▶ EXERCISE
Beneath this line are the data; copy exactly the part of them that opens with the line containing "This screenshot has width=1024, height=768." and closes with the line containing "Task: Click the highlighted", and only that part.
[Opening RAW DATA section]
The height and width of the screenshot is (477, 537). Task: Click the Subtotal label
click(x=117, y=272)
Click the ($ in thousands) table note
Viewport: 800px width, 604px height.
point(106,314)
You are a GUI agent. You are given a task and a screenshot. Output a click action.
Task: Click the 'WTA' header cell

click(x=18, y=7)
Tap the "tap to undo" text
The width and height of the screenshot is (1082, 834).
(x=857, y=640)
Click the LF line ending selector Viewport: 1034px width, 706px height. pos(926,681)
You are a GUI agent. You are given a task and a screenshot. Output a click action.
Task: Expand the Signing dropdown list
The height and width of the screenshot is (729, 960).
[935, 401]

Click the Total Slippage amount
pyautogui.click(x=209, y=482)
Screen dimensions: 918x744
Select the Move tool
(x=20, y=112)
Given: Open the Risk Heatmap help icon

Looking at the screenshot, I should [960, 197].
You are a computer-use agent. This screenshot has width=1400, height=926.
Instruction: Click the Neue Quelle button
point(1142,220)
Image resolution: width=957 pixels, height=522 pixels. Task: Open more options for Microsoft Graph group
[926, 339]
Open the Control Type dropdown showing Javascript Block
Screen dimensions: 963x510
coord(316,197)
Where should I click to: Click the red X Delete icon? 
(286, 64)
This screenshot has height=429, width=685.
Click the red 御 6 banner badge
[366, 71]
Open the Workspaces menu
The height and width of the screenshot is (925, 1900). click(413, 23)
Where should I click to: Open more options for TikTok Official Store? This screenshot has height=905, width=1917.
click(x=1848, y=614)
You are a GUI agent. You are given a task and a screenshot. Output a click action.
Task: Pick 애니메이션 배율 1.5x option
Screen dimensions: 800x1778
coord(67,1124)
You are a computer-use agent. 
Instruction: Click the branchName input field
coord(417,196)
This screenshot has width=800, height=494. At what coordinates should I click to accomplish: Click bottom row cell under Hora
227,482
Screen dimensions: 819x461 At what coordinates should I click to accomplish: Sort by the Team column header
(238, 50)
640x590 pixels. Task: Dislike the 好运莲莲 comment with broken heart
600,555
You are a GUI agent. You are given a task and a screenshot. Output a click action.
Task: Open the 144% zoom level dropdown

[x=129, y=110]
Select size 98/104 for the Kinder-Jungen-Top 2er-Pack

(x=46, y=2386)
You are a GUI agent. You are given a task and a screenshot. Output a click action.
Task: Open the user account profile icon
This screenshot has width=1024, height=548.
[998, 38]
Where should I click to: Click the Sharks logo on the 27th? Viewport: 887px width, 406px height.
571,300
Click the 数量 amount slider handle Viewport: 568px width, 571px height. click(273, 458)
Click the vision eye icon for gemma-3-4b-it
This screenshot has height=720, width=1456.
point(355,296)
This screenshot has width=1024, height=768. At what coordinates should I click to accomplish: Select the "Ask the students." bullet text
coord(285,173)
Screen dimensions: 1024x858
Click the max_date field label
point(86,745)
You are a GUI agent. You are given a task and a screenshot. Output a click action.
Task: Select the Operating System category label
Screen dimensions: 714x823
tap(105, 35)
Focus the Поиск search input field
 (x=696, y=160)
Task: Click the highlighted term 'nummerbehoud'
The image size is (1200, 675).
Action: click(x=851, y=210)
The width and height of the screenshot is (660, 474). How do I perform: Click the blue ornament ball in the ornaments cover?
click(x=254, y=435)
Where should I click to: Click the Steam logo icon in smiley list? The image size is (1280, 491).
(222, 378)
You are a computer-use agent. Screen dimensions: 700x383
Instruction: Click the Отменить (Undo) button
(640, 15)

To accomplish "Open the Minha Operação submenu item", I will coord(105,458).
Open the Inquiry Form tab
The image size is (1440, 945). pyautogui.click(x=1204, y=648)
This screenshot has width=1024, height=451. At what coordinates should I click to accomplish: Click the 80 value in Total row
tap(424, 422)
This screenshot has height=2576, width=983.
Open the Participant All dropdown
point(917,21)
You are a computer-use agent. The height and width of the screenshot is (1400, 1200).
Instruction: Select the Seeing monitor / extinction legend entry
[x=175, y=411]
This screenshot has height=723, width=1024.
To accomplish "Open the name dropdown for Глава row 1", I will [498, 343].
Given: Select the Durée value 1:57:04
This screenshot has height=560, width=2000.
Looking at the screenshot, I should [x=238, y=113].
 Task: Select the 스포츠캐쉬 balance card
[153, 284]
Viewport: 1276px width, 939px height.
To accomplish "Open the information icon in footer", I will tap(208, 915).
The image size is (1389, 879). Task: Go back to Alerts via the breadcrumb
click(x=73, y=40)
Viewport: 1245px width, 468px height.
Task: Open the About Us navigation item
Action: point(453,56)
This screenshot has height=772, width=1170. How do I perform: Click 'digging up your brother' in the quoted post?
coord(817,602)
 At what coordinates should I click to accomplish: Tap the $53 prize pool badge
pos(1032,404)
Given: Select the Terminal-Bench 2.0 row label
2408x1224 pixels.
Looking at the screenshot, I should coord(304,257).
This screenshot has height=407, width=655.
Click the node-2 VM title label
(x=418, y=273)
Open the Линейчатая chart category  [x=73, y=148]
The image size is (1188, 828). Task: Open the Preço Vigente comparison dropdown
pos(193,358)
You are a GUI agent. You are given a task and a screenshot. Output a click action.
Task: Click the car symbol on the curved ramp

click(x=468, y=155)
[Closing RAW DATA section]
▶ TASK ANSWER
This screenshot has width=1024, height=768. At what coordinates should I click to accomplish: Select the "Ask the students." bullet text
coord(285,173)
Screen dimensions: 1024x858
Click the max_date field label
point(86,745)
You are a GUI agent. You are given a task and a screenshot. Output a click action.
Task: Select the Operating System category label
Screen dimensions: 714x823
tap(105, 35)
Focus the Поиск search input field
 (x=696, y=160)
Task: Click the highlighted term 'nummerbehoud'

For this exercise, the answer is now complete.